● **DIRECTIVES**
A: Write out the passage of the Rotodyne description that opens with the words containing "All the earlier" and closes with "the ‘winged autogyro’ mode.".
B: Answer these questions from the Rotodyne description, one answer per line, marked to match:
(i) How many blades did the rotor have?
(ii) How many stages did the axial compressor at the rear of the turbine casing have?
(iii) When was the retractable undercarriage fitted to the prototype?
* begin DOCUMENT TEXT *
The Rotodyne was a square-section fuselage with untapered 14.17m stub wings on which were mounted two 3000shp Napier Eland turboprops for forward propulsion. The main wheels of the tricycle landing gear retracted forwards into the nacelles, and the nosewheel forwards below the cockpit. Twin fins and rudders, later joined by a central fin, were mounted on an untapered tailplane set on top of the rear fuselage. A large four-bladed rotor for vertical take-off and landing was driven by tip jets which received compressed air from the Eland engines via a compressor. To provide compressed air for the jets the two 2,800shp Napier Eland N.E1.7s operated as dual-purpose powerplants – acting either as normal propeller-turbines or as pressure-generators according to requirements. They were virtually normal Elands up to the rear of the turbine casing, where there was a nine-stage axial compressor driven by the power turbine through an hydraulic clutch. For take-off and landing most of the engine power was absorbed by the compressor, which delivered air to the internal duct system of the rotor. The small amount of remaining power of the engines went to the propellers for yaw control. In cruising flight all the power went to the propellers, with the rotor autorotating. Each engine fed air to two opposing blades so that, in the case of failure of one engine, there would be adequate pressure to keep two jets burning efficiently and giving maximum thrust.
All the earlier flying was completed with the fixed undercarriage while a revised form of retractable undercarriage, with special dampers, was designed and manufactured. This was fitted to the prototype soon after mid-year 1958 when the initial transition trials had been completed and the Rotodyne was being flown faster and for longer periods in the ‘winged autogyro’ mode.
* end DOCUMENT TEXT *
* begin INFORMATION GIVEN *
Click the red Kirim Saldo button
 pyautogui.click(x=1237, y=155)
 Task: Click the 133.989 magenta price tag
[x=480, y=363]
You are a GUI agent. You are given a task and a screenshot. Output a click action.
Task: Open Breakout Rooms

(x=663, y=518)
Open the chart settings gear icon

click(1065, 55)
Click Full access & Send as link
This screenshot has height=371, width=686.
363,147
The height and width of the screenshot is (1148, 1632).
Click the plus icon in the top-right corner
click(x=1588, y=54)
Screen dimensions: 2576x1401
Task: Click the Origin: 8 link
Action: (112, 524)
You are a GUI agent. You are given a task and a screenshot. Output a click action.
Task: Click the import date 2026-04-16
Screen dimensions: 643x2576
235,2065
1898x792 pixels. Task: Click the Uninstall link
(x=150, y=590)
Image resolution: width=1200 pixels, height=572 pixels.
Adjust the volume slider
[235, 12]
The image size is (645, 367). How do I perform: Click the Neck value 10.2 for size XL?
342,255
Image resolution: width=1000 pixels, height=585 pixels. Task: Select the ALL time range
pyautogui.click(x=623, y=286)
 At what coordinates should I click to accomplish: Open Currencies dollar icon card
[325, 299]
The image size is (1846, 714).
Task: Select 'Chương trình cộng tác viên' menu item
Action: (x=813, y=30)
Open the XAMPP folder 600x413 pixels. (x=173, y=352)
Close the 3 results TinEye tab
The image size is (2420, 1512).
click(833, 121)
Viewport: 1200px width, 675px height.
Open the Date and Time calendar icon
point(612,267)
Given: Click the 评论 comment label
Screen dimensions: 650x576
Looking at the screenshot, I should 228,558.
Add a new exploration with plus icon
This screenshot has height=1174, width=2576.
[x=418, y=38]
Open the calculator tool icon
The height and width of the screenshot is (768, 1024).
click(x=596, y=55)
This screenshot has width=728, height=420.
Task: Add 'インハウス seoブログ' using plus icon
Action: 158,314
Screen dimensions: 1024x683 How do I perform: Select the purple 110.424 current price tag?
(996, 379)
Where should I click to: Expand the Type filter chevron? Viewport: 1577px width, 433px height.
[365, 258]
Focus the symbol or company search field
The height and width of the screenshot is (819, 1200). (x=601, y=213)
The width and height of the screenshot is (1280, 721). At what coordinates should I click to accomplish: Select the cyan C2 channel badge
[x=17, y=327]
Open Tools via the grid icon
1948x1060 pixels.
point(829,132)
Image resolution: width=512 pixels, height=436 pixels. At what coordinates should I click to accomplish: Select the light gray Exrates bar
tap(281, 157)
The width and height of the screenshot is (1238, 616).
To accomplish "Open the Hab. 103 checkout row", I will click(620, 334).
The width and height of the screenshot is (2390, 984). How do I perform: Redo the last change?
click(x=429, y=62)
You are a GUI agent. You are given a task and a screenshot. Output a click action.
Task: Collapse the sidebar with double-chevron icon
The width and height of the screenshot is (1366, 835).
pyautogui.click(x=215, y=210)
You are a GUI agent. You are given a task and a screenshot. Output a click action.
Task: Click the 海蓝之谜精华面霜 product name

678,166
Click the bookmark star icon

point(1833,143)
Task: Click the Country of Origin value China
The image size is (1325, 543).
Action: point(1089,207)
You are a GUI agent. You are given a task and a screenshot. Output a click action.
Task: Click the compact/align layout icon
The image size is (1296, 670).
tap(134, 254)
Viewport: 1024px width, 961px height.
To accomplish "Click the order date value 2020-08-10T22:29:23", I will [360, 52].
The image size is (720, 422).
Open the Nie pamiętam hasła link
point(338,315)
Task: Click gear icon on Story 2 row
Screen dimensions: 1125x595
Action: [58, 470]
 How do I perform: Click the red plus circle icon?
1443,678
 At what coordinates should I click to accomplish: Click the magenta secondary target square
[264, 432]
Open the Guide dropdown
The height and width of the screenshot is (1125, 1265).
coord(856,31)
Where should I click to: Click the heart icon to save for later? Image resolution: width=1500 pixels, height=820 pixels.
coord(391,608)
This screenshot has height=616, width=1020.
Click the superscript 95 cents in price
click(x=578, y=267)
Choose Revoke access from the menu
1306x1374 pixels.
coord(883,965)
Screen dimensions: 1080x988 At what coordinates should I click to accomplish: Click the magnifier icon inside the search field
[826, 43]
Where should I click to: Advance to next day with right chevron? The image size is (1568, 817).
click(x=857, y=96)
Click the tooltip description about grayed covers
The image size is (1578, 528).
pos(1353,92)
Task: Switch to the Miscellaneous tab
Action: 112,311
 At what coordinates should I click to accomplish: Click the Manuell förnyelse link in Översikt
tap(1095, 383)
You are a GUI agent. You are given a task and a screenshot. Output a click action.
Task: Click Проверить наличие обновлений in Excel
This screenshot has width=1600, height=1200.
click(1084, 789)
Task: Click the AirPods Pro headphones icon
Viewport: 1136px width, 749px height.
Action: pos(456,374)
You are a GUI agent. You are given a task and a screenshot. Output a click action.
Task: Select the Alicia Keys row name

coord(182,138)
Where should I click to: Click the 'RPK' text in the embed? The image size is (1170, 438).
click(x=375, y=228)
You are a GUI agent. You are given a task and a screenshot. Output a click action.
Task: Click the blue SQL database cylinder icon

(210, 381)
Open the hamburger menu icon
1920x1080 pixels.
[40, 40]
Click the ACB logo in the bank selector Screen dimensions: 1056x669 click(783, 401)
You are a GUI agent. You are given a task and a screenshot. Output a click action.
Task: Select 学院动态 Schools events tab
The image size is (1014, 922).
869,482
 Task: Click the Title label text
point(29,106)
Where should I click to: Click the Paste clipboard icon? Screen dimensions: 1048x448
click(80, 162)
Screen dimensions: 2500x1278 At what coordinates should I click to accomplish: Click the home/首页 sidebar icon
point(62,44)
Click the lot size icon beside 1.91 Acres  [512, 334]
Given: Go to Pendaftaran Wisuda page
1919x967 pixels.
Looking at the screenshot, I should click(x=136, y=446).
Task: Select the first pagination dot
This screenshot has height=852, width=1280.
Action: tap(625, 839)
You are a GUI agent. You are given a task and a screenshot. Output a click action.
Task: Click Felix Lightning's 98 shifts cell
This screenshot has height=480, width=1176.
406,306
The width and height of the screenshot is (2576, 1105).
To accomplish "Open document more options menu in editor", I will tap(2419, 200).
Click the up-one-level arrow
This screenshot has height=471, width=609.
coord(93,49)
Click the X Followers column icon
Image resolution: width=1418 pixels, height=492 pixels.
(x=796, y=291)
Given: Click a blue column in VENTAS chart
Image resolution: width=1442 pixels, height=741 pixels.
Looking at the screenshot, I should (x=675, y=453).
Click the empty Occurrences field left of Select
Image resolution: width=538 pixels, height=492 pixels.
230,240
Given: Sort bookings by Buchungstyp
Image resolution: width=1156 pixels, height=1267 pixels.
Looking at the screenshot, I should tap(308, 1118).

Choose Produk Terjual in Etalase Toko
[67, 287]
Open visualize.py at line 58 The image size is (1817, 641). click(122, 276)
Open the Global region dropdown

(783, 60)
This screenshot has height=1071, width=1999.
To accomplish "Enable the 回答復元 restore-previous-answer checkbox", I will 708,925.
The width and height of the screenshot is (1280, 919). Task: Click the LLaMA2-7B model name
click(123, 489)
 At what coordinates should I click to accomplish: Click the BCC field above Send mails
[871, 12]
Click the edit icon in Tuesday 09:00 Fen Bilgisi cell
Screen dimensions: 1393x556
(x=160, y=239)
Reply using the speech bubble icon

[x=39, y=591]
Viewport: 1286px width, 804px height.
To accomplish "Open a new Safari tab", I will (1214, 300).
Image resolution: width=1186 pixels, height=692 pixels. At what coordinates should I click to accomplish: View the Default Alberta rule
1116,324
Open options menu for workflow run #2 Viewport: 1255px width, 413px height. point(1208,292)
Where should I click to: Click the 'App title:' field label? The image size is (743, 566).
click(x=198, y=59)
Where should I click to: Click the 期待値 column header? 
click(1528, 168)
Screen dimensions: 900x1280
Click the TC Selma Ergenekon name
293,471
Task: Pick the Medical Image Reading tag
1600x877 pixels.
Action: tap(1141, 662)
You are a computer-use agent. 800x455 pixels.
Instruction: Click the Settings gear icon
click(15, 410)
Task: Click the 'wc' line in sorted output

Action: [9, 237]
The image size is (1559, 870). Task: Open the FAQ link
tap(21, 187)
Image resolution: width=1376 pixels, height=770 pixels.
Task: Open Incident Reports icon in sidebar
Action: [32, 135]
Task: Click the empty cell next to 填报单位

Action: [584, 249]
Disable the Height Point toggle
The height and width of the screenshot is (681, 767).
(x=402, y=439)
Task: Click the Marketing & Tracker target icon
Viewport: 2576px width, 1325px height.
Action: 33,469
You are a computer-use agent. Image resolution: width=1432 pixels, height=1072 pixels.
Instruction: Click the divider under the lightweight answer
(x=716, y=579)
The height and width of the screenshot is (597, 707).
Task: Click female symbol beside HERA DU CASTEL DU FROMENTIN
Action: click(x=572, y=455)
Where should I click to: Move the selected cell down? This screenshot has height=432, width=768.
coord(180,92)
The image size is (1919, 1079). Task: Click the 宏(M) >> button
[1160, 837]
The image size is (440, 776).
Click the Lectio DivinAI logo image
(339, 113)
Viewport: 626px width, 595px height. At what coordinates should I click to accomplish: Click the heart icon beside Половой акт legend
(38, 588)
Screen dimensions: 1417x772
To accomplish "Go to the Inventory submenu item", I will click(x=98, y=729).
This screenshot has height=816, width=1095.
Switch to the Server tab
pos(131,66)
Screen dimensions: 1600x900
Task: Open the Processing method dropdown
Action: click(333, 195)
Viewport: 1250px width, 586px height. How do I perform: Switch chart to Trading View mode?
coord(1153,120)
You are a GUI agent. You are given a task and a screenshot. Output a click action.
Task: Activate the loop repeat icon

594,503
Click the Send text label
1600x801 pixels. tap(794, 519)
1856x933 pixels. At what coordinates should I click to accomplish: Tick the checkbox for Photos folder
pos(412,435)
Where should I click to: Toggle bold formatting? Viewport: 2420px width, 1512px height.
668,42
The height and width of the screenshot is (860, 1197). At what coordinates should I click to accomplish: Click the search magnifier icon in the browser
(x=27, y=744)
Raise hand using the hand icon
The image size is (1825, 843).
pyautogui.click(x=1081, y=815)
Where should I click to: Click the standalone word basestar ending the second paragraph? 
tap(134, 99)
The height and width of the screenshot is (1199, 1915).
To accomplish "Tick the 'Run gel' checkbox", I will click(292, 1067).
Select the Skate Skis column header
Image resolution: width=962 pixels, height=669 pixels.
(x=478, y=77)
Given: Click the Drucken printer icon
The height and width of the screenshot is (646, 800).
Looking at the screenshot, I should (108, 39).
* end INFORMATION GIVEN *
● **SOLUTIONS FOR EACH TASK**
A:
All the earlier flying was completed with the fixed undercarriage while a revised form of retractable undercarriage, with special dampers, was designed and manufactured. This was fitted to the prototype soon after mid-year 1958 when the initial transition trials had been completed and the Rotodyne was being flown faster and for longer periods in the ‘winged autogyro’ mode.

B:
(i) Four.
(ii) Nine.
(iii) Soon after mid-year 1958.